*** GEGEVENSRECORDS ***

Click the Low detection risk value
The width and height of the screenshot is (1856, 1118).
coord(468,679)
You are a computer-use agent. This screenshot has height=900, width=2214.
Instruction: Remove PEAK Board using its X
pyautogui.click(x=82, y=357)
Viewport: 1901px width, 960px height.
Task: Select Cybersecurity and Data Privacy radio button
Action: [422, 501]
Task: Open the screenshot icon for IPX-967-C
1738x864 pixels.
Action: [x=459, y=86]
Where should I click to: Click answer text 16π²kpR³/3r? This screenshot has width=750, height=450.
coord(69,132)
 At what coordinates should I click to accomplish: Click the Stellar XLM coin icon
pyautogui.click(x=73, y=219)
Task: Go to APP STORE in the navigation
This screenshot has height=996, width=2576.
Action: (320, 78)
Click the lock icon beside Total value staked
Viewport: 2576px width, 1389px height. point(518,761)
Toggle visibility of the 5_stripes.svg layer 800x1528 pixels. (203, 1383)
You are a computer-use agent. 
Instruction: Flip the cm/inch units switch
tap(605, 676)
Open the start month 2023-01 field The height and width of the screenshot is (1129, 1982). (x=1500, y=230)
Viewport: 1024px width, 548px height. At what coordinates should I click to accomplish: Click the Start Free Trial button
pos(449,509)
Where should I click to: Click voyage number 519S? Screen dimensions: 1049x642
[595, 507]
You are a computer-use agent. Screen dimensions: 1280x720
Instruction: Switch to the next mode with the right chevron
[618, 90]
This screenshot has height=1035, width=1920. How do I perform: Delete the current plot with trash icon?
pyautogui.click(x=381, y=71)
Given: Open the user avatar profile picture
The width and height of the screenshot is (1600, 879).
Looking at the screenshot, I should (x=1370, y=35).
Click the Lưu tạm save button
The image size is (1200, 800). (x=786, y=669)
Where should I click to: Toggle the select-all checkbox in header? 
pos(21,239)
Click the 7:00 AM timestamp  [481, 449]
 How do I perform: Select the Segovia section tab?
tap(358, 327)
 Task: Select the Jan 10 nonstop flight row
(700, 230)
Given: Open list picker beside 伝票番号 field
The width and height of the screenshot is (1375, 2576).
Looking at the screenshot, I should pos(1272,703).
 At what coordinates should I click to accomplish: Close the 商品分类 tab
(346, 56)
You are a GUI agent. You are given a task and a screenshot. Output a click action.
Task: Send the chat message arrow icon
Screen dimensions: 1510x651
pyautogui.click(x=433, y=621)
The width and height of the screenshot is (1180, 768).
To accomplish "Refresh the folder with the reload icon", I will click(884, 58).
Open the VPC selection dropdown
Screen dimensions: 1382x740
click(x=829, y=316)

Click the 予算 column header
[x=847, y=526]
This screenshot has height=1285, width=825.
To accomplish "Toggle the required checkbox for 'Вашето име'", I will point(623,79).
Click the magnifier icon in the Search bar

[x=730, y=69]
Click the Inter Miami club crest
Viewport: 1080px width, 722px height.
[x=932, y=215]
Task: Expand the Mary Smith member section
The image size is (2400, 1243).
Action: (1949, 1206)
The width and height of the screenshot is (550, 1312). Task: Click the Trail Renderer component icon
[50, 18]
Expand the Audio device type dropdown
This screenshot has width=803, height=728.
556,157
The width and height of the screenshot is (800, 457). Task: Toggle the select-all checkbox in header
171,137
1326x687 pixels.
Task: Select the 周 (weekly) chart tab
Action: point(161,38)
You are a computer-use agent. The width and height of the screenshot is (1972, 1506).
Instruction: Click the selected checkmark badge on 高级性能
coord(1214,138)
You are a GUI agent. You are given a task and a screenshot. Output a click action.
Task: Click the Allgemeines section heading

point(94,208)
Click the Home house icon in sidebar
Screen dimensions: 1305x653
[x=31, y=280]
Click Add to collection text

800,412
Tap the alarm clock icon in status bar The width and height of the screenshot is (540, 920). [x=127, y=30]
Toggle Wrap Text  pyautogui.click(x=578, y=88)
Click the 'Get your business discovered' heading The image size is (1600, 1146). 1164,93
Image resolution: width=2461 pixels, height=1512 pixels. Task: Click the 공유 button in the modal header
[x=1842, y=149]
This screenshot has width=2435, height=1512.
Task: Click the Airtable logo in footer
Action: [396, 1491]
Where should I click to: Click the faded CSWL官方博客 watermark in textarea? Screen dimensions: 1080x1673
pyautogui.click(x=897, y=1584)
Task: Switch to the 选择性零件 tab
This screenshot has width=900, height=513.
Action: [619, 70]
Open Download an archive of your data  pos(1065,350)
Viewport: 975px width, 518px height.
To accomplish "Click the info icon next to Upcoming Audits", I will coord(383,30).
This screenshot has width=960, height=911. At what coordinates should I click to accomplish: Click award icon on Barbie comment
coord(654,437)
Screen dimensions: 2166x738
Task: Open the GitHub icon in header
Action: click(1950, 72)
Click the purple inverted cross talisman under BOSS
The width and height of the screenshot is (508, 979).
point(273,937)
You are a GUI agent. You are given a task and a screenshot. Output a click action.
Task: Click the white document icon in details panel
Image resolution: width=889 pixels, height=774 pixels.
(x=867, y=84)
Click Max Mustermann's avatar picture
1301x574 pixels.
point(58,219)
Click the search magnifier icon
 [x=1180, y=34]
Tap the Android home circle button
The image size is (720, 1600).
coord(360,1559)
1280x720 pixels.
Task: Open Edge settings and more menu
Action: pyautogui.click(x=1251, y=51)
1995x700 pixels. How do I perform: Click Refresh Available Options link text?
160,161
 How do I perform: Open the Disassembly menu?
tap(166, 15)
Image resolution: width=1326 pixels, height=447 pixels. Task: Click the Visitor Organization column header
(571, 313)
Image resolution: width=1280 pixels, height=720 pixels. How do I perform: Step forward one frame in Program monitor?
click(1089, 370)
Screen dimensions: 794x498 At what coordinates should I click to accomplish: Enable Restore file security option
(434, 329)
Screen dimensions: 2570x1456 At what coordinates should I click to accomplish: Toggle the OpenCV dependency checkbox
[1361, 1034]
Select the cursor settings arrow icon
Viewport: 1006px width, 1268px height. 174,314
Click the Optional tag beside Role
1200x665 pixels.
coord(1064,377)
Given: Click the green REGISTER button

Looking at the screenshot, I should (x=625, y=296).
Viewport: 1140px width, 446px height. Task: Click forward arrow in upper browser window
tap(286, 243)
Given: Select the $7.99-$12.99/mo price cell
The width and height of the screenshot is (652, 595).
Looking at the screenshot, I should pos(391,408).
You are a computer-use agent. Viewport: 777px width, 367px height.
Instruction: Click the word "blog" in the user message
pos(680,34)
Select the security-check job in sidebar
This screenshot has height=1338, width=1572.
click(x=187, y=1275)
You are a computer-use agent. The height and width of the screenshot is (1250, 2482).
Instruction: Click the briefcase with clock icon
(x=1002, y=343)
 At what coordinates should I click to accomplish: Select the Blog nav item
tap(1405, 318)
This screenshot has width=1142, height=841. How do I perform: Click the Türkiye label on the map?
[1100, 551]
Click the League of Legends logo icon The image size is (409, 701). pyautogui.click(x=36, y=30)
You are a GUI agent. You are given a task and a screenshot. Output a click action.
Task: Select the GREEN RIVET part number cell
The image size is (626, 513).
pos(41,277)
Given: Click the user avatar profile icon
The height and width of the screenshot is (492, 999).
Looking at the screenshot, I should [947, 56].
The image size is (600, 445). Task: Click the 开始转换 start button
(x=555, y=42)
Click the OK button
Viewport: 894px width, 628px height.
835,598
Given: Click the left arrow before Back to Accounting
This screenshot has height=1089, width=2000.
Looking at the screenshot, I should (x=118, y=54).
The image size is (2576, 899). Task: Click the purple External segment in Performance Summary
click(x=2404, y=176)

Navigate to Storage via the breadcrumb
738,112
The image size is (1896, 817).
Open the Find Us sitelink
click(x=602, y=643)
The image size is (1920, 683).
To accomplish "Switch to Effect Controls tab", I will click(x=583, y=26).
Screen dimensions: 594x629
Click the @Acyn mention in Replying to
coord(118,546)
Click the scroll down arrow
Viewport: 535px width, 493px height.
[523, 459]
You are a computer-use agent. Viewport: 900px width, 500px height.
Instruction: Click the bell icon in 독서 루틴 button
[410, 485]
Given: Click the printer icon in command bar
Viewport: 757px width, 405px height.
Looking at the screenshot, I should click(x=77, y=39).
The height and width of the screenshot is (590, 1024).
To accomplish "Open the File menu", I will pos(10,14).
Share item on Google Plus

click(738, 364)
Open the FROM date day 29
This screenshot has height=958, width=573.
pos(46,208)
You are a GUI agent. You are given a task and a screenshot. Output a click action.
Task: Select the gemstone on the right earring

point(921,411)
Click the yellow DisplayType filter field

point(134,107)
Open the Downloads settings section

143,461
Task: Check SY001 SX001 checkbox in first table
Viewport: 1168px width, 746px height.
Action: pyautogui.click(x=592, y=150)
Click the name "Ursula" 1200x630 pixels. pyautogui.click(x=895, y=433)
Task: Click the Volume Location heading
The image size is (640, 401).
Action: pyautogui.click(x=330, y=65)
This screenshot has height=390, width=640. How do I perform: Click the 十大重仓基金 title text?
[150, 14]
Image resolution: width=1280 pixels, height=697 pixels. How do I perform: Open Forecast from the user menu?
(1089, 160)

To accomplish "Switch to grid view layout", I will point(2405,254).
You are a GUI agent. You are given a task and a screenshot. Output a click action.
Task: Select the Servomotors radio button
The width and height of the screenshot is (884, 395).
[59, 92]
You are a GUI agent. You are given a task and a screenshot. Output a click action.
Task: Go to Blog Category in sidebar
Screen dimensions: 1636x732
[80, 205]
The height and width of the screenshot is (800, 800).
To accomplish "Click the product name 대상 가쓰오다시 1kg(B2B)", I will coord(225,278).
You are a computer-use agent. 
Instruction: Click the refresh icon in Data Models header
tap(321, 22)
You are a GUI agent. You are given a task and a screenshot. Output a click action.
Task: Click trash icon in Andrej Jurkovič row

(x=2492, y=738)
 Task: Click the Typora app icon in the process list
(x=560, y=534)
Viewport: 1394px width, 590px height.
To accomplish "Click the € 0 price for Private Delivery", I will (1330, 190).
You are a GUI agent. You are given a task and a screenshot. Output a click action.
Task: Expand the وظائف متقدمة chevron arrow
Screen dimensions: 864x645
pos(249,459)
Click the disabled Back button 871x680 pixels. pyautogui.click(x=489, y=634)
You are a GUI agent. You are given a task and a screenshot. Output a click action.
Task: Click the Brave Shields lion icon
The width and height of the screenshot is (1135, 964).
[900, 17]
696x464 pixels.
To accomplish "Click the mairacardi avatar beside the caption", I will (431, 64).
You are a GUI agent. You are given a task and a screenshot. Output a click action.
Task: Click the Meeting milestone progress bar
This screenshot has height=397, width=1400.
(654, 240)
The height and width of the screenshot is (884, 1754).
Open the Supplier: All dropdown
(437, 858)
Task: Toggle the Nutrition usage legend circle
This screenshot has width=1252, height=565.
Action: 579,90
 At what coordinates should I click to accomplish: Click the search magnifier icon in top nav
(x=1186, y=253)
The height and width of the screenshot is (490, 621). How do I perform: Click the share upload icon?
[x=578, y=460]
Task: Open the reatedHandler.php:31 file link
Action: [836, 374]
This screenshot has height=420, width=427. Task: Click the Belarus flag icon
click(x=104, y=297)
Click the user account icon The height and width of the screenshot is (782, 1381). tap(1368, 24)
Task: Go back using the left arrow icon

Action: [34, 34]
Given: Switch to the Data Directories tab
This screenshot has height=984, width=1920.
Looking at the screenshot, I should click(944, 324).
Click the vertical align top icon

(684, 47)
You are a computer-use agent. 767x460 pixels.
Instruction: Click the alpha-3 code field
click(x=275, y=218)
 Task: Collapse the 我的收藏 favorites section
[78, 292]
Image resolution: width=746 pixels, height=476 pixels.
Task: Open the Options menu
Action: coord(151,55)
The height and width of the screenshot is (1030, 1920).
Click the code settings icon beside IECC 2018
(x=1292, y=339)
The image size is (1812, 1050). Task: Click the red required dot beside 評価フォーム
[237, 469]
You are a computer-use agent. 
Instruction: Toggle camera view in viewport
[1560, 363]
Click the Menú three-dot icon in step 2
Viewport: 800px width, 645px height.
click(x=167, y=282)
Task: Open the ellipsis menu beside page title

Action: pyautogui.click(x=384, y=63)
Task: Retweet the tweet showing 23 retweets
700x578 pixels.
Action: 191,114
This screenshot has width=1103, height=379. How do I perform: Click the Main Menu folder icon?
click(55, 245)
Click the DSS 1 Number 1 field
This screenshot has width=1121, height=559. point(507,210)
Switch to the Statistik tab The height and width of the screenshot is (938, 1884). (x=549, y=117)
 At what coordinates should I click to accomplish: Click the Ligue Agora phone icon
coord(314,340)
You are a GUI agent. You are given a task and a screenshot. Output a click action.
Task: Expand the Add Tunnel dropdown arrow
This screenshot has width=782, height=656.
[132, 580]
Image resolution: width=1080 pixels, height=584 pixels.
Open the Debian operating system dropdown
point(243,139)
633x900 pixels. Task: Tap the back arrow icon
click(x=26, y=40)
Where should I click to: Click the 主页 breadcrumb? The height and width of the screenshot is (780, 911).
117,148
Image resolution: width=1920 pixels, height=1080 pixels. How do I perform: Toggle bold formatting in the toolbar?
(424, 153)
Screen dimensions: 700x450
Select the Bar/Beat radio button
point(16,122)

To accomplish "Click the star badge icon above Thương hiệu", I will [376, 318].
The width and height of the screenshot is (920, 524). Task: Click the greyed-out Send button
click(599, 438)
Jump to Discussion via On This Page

***

Wijzig de regels vanaf de regel met "The image size is (1920, 683)." tot en met de regel met "I will coord(225,278)." door overal "Screen dimensions" te vervangen door "Display size". Geef alleen deze regels terug en laat de rest ongewijzigd.

- UITVOER OEFENING:
The image size is (1920, 683).
To accomplish "Switch to Effect Controls tab", I will click(x=583, y=26).
Display size: 594x629
Click the @Acyn mention in Replying to
coord(118,546)
Click the scroll down arrow
Viewport: 535px width, 493px height.
[523, 459]
You are a computer-use agent. Viewport: 900px width, 500px height.
Instruction: Click the bell icon in 독서 루틴 button
[410, 485]
Given: Click the printer icon in command bar
Viewport: 757px width, 405px height.
Looking at the screenshot, I should click(x=77, y=39).
The height and width of the screenshot is (590, 1024).
To accomplish "Open the File menu", I will pos(10,14).
Share item on Google Plus

click(738, 364)
Open the FROM date day 29
This screenshot has height=958, width=573.
pos(46,208)
You are a GUI agent. You are given a task and a screenshot. Output a click action.
Task: Select the gemstone on the right earring

point(921,411)
Click the yellow DisplayType filter field

point(134,107)
Open the Downloads settings section

143,461
Task: Check SY001 SX001 checkbox in first table
Viewport: 1168px width, 746px height.
Action: pyautogui.click(x=592, y=150)
Click the name "Ursula" 1200x630 pixels. pyautogui.click(x=895, y=433)
Task: Click the Volume Location heading
The image size is (640, 401).
Action: pyautogui.click(x=330, y=65)
This screenshot has height=390, width=640. How do I perform: Click the 十大重仓基金 title text?
[150, 14]
Image resolution: width=1280 pixels, height=697 pixels. How do I perform: Open Forecast from the user menu?
(1089, 160)

To accomplish "Switch to grid view layout", I will point(2405,254).
You are a GUI agent. You are given a task and a screenshot. Output a click action.
Task: Select the Servomotors radio button
The width and height of the screenshot is (884, 395).
[59, 92]
You are a GUI agent. You are given a task and a screenshot. Output a click action.
Task: Go to Blog Category in sidebar
Display size: 1636x732
[80, 205]
The height and width of the screenshot is (800, 800).
To accomplish "Click the product name 대상 가쓰오다시 1kg(B2B)", I will coord(225,278).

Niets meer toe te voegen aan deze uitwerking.